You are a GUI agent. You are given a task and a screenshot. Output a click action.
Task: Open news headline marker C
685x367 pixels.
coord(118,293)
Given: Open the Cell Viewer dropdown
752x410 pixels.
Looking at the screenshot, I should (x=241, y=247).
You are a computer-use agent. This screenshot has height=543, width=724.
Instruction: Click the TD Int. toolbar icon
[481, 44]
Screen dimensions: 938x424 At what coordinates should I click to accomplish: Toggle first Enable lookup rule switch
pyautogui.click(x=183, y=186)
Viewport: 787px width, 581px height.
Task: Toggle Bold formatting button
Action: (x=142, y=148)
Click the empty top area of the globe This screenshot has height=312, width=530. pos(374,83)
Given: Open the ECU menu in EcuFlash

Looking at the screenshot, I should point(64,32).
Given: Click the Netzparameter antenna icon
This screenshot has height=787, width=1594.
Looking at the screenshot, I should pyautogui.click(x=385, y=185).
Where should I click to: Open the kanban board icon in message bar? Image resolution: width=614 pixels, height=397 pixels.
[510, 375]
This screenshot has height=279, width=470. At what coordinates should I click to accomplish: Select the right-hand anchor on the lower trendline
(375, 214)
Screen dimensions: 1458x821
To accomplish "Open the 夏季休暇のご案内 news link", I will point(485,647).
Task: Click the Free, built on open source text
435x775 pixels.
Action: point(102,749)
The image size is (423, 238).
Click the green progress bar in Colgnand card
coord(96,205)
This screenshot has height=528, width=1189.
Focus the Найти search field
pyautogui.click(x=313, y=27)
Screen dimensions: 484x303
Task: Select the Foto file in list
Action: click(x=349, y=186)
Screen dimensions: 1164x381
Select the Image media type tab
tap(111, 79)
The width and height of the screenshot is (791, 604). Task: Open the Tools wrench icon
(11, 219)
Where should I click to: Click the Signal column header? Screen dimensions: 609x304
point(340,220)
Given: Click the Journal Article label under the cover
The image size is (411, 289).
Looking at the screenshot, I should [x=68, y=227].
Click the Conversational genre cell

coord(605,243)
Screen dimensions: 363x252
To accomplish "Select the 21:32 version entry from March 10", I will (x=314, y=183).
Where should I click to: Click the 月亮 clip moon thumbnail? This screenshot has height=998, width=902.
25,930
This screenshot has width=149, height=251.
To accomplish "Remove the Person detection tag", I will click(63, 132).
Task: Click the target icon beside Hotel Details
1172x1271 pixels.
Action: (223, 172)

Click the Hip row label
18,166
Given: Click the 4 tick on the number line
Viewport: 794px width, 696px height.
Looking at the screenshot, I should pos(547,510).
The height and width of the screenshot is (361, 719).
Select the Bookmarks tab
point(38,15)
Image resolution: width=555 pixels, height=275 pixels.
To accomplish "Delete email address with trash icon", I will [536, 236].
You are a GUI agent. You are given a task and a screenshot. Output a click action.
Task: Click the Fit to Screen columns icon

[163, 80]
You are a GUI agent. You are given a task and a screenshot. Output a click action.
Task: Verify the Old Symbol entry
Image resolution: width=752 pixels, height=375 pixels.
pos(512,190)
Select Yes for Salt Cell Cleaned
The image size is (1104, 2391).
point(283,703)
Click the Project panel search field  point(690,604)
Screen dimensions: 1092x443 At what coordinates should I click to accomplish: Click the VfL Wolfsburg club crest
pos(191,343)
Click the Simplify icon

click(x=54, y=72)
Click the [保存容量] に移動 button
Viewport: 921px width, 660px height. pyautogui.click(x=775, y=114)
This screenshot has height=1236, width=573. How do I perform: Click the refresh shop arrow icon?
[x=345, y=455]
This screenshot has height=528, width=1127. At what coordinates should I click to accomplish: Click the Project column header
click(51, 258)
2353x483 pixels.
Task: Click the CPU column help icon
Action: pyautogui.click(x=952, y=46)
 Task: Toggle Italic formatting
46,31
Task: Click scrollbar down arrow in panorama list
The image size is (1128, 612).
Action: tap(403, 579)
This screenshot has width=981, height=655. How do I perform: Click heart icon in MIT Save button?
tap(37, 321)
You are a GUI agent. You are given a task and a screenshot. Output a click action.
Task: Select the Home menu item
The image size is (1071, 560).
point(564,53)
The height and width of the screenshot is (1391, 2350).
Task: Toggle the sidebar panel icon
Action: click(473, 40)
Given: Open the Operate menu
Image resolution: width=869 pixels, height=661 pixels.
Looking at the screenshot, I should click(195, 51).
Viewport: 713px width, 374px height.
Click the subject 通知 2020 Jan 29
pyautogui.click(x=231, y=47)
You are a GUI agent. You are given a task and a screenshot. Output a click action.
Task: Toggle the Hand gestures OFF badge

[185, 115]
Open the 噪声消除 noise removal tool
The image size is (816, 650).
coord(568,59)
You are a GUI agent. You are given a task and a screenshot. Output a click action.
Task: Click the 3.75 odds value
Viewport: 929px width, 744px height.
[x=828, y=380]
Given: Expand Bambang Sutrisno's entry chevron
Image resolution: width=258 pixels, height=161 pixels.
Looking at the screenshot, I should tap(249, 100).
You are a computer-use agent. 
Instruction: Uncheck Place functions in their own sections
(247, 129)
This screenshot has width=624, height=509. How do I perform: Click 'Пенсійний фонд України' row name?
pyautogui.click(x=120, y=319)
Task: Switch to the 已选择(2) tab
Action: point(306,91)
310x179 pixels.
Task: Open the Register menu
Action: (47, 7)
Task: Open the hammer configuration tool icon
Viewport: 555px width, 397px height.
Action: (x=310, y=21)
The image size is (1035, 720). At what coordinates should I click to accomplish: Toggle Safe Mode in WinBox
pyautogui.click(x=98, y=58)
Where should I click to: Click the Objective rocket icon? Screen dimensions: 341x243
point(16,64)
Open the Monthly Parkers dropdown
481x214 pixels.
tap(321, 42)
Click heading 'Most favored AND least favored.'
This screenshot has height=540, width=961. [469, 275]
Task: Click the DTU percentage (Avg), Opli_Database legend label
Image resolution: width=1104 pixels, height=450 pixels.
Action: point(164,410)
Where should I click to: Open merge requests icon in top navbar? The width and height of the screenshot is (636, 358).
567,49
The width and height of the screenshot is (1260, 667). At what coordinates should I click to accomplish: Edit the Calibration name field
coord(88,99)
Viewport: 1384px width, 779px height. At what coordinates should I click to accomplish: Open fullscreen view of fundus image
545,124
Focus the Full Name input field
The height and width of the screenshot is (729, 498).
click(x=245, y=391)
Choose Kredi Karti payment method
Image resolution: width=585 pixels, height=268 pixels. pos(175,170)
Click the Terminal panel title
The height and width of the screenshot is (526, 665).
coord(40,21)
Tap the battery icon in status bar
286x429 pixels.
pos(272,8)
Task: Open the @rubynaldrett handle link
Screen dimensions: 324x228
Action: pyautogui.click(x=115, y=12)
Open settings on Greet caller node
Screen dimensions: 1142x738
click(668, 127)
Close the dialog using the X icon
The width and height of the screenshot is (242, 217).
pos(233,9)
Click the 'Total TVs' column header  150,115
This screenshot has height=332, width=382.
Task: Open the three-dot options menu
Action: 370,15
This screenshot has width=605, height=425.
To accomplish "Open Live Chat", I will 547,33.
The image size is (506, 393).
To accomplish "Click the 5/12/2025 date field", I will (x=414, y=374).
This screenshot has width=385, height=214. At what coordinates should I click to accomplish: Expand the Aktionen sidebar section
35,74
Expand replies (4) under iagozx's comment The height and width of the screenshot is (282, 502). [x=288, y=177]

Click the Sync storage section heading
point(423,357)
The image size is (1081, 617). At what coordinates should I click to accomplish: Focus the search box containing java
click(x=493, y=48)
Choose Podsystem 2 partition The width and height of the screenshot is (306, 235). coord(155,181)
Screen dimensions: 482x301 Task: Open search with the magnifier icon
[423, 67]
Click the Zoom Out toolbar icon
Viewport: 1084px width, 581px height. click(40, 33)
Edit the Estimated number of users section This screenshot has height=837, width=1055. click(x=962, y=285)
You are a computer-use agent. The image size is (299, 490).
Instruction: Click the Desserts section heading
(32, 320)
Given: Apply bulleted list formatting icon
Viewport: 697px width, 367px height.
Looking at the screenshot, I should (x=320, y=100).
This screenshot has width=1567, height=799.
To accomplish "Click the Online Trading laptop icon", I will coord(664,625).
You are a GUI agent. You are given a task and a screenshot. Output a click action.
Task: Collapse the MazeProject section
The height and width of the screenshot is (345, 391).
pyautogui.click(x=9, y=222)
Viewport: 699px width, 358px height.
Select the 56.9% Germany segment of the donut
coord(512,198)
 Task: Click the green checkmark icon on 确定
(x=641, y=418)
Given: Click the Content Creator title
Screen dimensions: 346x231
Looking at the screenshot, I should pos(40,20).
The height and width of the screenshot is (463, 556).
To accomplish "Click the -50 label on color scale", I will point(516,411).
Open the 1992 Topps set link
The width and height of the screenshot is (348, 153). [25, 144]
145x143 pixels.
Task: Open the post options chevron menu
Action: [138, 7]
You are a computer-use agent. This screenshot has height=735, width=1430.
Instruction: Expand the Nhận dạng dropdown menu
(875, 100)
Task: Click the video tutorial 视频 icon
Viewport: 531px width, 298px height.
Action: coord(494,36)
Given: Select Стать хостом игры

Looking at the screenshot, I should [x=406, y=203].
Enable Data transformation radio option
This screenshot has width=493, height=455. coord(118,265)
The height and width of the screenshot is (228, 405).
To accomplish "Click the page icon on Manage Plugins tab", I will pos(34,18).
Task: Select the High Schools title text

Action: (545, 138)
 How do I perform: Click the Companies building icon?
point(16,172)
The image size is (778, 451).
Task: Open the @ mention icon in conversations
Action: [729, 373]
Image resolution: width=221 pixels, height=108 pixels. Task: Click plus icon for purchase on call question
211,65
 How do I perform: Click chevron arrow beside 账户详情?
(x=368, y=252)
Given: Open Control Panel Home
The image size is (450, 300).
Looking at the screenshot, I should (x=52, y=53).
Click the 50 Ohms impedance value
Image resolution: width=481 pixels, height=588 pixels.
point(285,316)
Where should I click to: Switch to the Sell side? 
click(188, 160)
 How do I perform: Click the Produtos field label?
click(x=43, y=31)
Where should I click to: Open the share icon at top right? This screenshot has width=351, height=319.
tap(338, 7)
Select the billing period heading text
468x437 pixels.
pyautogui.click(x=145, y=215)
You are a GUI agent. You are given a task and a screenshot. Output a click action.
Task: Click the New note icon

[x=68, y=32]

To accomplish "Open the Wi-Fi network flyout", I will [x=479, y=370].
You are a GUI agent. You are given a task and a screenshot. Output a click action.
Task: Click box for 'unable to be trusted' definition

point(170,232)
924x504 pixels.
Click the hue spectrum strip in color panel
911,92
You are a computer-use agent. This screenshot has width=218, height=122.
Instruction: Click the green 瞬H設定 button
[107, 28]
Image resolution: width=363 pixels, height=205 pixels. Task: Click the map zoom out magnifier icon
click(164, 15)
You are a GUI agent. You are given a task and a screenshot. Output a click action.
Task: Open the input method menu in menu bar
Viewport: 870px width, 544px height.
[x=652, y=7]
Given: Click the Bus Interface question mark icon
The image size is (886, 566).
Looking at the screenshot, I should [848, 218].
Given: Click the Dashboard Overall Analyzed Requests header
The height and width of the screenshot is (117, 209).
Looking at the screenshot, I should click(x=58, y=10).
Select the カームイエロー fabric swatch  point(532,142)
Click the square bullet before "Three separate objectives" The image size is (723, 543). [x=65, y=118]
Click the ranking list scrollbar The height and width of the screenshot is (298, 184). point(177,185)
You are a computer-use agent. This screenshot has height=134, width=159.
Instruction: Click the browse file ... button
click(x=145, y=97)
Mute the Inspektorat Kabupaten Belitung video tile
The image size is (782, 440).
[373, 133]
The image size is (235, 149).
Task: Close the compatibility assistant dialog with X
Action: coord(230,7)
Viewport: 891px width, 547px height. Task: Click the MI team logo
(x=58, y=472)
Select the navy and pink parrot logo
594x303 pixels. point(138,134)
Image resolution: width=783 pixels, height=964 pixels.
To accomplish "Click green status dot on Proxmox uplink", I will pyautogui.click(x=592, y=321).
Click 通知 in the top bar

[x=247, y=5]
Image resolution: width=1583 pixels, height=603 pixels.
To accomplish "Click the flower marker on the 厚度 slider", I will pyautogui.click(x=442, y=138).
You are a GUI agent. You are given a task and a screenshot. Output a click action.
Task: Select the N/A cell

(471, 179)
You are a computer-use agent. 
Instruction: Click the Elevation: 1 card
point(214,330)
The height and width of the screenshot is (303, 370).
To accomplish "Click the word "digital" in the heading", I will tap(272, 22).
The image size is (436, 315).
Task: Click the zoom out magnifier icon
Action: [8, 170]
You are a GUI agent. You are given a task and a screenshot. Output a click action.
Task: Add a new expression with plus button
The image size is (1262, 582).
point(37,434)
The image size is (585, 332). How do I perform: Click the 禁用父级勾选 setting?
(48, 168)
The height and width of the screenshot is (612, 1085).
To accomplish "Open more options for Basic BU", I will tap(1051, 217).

++++++

**What you will do**
Would you copy every line from the listing above that has the string "scrollbar" in it?

**Result for this exercise**
Task: Click scrollbar down arrow in panorama list
Click the ranking list scrollbar The height and width of the screenshot is (298, 184). point(177,185)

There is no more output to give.